Prumsodun Ok in front of Phnom Penh's now demolished White Building. Photo: Lim Sokchanlina
Prumsodun Ok spearheads strategy and program design for art, education, and philanthropy. Synthesizing the rigor of traditional master-apprentice training with ideas from youth development and community health, Ok founded Cambodia’s first gay dance company, which grew into “one of the most revolutionary dance troupes in Cambodia . . . a dance troupe like no other” (Channel NewsAsia, Singapore). Embodying justness in movement, his students and groundbreaking original works have been celebrated as "Radical Beauty" (The Bangkok Post, Thailand).
Ok is a cross-disciplinary thinker, innovative creator, and master meaning-maker who has inspired narrative and culture change through talks at TED and Dance/USA, in academic publications throughout Asia, Europe, and the United States, and on major media outlets such as BBC, PBS NewsHour, AFP, Asahi Shimbun, and South China Morning Post. He is the recipient of grants and fellowships from TED, Hewlett Foundation, Dance/USA, Creative Capital, New England Foundation for the Arts, MAP Fund, and Surdna Foundation, and was honored with the Monette-Horwitz Trust Award and named an LGBT+ Creative Leader of Tomorrow by The Dots and WeTransfer on the nomination of Tea Uglow, Creative Director of Google Creative Lab in Sydney.
With a depth of experience and ingenuity in activism, social entrepreneurship, and community development, Ok is at the forefront of holistic changemaking. An expert networked into and working across multiple sectors, he has adjudicated applications for TED Fellows and Durfee Foundation, convened with culture bearers to support the design of the Center for Cultural Power’s $23 million Constellations Culture Change Fund, and served on the Board of Directors of the Alliance for California Traditional Arts and the Los Angeles County Arts Commission's Cultural Equity and Inclusion Initiative. Currently, he serves on the Executive Committee of ខ្ញុំទទួលយក - I ACCEPT, Cambodia’s marriage equality campaign, and provides pro bono consultancy to Shogakuin Temple (Japan), agribusiness Thaung Enterprise (Cambodia), and music education organization Southern California Marimba (United States).

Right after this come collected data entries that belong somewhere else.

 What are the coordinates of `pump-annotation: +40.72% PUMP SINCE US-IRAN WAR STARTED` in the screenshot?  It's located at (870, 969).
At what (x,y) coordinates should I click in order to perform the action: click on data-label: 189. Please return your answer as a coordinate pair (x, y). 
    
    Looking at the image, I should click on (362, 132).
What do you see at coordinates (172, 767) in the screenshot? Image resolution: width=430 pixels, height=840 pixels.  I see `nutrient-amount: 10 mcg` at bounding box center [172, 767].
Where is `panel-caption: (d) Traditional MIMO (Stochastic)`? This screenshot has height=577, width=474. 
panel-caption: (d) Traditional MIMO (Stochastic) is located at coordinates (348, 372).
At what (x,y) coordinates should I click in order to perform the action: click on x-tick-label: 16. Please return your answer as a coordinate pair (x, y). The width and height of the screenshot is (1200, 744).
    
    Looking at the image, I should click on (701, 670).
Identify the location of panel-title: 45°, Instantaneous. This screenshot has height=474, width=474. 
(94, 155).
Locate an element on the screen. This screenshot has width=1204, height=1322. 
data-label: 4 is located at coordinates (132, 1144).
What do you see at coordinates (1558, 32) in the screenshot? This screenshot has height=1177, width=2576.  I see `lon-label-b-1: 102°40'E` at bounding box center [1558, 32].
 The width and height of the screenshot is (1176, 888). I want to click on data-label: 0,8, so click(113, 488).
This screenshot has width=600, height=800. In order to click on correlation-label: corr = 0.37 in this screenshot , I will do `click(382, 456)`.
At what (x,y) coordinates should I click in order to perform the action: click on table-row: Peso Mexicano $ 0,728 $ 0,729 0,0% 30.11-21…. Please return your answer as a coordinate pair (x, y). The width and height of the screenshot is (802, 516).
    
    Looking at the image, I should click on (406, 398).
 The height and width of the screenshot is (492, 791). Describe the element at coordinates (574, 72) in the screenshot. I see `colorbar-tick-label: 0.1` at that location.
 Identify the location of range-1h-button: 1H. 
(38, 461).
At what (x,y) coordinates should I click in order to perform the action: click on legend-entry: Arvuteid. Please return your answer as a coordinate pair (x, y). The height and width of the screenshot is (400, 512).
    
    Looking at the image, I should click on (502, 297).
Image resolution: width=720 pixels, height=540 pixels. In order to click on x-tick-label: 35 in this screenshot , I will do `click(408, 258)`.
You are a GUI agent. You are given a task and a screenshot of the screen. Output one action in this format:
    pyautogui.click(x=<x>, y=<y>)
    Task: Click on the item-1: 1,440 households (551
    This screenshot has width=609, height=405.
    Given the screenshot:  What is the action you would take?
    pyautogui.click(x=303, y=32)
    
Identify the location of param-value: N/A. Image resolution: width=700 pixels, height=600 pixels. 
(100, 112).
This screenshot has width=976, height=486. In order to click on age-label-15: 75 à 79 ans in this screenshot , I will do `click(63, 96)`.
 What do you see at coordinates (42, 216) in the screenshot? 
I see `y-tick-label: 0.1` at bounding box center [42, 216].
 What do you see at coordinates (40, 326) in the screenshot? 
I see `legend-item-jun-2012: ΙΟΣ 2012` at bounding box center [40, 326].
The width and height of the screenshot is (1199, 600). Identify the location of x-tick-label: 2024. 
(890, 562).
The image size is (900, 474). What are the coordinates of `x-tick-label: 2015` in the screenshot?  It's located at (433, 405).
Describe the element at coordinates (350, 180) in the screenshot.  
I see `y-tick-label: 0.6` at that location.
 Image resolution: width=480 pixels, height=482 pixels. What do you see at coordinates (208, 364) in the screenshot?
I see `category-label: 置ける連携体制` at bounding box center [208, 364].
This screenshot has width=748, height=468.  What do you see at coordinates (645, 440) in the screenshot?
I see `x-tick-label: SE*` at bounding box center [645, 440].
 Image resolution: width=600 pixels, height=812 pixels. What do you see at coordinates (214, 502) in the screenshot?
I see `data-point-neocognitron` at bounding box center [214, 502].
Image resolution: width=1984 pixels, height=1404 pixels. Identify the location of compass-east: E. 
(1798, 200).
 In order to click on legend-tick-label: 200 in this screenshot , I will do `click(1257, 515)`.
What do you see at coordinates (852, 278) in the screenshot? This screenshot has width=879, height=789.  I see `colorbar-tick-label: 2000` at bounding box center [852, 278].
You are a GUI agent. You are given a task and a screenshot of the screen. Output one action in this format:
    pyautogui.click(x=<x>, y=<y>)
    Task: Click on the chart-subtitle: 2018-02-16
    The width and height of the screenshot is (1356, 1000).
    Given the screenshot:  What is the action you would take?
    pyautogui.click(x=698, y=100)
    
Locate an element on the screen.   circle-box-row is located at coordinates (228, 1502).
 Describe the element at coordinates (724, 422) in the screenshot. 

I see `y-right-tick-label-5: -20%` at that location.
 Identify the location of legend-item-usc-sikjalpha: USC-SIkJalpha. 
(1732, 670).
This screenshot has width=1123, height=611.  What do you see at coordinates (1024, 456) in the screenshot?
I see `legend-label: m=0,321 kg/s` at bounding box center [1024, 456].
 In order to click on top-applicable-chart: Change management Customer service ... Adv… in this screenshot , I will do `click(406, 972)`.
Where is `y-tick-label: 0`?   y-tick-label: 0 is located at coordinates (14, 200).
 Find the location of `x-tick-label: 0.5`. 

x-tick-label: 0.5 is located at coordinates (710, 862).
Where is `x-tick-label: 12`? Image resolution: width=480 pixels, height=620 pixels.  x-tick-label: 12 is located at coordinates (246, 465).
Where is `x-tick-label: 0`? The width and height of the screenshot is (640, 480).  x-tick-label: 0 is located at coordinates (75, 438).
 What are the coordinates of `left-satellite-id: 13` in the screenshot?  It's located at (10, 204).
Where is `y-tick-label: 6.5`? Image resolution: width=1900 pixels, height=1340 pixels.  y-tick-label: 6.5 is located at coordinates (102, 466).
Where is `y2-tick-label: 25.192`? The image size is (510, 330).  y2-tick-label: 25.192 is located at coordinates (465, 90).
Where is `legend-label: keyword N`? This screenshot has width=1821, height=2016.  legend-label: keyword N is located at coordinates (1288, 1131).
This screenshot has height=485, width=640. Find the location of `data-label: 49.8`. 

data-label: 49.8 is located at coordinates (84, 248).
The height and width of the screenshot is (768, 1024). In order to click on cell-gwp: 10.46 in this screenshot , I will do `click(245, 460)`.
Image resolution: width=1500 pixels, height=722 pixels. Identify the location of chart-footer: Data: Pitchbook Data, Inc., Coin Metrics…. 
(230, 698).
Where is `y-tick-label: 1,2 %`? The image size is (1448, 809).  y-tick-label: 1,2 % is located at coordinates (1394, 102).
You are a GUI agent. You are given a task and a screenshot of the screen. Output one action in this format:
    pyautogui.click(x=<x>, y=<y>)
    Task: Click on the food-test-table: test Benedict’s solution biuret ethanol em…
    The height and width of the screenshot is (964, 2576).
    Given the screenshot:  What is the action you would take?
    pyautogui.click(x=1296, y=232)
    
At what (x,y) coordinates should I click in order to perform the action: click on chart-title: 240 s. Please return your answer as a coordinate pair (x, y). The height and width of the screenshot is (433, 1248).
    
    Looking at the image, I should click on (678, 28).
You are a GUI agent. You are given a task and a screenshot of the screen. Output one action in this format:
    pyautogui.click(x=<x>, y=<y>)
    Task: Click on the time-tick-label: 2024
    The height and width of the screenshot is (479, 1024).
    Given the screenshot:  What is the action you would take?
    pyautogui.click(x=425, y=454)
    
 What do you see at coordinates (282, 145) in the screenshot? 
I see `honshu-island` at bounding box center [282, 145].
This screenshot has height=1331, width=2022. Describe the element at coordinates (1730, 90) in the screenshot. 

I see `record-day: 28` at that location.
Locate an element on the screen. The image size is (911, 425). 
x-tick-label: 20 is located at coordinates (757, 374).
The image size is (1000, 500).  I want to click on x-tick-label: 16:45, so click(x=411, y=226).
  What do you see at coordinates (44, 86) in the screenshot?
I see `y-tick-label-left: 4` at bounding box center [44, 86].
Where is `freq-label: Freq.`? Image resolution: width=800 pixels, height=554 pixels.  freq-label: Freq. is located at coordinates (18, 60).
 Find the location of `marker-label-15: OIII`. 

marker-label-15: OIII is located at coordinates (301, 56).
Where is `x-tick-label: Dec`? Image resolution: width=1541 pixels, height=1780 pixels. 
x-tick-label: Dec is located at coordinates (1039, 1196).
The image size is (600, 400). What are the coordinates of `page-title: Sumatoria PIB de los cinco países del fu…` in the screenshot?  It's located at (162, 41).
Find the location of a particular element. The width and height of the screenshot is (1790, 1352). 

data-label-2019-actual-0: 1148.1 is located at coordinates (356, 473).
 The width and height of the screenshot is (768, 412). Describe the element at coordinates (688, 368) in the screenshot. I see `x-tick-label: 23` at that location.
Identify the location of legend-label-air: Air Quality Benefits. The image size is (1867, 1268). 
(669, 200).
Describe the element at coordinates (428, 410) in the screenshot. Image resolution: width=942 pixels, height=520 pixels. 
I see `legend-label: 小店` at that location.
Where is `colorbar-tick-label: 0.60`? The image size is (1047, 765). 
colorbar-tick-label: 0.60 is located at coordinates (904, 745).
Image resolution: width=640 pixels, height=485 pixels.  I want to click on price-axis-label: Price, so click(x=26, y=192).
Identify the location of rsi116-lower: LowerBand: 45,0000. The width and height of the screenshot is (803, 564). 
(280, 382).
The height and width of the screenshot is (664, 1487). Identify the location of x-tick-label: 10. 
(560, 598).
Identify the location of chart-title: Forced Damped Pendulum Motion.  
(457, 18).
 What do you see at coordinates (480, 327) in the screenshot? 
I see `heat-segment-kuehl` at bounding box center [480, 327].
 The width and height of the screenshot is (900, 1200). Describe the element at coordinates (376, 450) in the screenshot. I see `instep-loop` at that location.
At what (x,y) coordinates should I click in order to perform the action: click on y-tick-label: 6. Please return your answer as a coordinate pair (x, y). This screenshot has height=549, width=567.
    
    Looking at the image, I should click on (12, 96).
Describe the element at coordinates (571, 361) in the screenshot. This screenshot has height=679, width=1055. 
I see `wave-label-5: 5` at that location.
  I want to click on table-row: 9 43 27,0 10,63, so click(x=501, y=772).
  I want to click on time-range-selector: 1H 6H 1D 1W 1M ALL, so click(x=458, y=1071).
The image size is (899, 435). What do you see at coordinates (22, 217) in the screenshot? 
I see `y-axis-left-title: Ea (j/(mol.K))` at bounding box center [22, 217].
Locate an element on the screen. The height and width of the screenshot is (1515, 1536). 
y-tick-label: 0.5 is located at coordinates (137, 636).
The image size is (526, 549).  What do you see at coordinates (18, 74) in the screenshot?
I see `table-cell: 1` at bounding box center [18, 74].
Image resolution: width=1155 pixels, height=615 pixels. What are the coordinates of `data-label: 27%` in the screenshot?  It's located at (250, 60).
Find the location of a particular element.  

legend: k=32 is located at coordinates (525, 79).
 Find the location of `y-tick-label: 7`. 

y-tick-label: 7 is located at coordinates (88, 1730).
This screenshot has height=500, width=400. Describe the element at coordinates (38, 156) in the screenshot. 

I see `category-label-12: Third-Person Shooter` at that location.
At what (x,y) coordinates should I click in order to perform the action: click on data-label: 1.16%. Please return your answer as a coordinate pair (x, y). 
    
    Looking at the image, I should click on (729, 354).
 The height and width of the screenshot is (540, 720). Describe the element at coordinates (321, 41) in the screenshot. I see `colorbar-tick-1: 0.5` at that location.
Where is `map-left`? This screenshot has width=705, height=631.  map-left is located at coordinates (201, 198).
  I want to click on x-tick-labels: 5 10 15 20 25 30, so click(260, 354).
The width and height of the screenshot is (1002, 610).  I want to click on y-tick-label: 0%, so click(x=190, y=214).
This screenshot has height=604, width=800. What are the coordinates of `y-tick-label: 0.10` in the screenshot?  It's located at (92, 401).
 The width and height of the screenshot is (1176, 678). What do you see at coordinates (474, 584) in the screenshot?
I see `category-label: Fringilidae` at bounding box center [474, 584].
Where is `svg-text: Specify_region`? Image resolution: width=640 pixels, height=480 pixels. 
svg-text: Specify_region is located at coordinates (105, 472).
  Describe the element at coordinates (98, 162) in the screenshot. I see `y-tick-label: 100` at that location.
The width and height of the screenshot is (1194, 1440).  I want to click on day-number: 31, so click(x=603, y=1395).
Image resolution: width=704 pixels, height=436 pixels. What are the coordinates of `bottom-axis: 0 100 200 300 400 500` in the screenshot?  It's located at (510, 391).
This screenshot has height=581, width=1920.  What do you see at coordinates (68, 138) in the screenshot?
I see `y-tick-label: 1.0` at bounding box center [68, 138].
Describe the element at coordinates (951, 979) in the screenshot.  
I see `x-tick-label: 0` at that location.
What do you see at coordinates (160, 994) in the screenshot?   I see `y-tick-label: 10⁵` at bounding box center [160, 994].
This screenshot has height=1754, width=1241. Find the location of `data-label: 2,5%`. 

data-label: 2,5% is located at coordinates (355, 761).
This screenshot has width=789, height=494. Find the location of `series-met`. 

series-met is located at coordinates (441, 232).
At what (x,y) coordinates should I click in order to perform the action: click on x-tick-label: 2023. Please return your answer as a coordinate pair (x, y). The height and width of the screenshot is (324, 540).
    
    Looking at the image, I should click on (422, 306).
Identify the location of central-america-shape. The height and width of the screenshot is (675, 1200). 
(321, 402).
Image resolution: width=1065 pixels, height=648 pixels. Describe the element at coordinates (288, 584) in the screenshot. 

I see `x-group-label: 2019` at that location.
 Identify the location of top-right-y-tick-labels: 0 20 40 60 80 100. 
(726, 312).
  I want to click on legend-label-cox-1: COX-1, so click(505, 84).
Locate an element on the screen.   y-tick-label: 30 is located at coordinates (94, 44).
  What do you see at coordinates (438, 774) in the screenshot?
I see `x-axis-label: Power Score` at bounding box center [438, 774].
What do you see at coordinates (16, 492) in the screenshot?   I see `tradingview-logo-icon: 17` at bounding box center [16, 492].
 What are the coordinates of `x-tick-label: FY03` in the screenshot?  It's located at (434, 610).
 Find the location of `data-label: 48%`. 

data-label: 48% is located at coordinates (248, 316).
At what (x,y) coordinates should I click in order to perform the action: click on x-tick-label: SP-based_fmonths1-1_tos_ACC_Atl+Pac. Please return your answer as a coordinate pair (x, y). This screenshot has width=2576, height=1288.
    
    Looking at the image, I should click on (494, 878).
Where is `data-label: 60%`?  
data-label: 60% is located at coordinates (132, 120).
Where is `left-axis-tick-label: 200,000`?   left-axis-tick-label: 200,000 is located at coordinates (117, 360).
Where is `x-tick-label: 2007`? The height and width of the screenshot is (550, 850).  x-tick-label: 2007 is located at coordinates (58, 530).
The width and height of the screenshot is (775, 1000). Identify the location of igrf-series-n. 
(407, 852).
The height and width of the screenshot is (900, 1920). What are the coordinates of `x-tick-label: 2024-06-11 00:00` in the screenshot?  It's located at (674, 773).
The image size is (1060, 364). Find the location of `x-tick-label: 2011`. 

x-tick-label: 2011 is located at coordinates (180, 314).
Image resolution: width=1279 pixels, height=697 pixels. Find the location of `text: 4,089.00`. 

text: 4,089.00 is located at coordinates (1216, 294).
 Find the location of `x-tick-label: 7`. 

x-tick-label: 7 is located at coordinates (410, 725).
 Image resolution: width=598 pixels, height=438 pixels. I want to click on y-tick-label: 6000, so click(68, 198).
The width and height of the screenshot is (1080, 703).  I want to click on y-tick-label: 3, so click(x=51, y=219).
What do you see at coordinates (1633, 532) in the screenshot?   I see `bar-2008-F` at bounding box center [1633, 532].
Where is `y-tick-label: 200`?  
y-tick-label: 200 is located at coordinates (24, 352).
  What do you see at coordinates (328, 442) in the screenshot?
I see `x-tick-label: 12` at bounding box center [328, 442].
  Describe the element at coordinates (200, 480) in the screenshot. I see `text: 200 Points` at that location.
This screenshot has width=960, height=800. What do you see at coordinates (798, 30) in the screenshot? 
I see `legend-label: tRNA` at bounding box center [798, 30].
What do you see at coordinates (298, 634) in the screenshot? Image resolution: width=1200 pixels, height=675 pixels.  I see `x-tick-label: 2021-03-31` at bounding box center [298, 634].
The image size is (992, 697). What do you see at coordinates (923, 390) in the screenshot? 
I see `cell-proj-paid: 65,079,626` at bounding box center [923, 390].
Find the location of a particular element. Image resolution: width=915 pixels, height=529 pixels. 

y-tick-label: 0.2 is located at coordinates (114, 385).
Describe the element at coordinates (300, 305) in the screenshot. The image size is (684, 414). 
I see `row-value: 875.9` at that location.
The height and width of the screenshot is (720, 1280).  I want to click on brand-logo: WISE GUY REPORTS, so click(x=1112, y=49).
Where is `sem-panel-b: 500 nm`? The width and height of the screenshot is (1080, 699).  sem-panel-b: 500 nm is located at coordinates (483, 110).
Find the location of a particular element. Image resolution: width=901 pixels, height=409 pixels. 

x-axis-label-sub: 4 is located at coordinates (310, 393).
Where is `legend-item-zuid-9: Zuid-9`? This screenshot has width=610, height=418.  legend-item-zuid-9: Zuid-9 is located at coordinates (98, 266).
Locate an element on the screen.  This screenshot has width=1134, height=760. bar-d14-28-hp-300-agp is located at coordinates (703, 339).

Ok is committed to breaking cycles of fear, poverty, violence, and voicelessness. He is invested in art and education for social change, the thriving of refugee, diasporic, and under-resourced youths and families, rightful access to and collective stewardship of nature, and the transformation of systems and cultures to create equity, harmony, peace, progress, and prosperity. Driven by a deep sense of service, Ok possesses a strong growth and building mindset which has led him to sharpen his skills through the Cambodia-Japan Cooperation Center’s Keieijuku Executive Training Program and the Cultural Experts Training Program facilitated by Design Council Busan and the Korean Foundation for International Cultural Exchange. Ok seeks to bridge latent power and resources with high-impact vision and action, shaping a world where everyone may realize and offer the highest, fullest expressions of their joys, successes, and lives.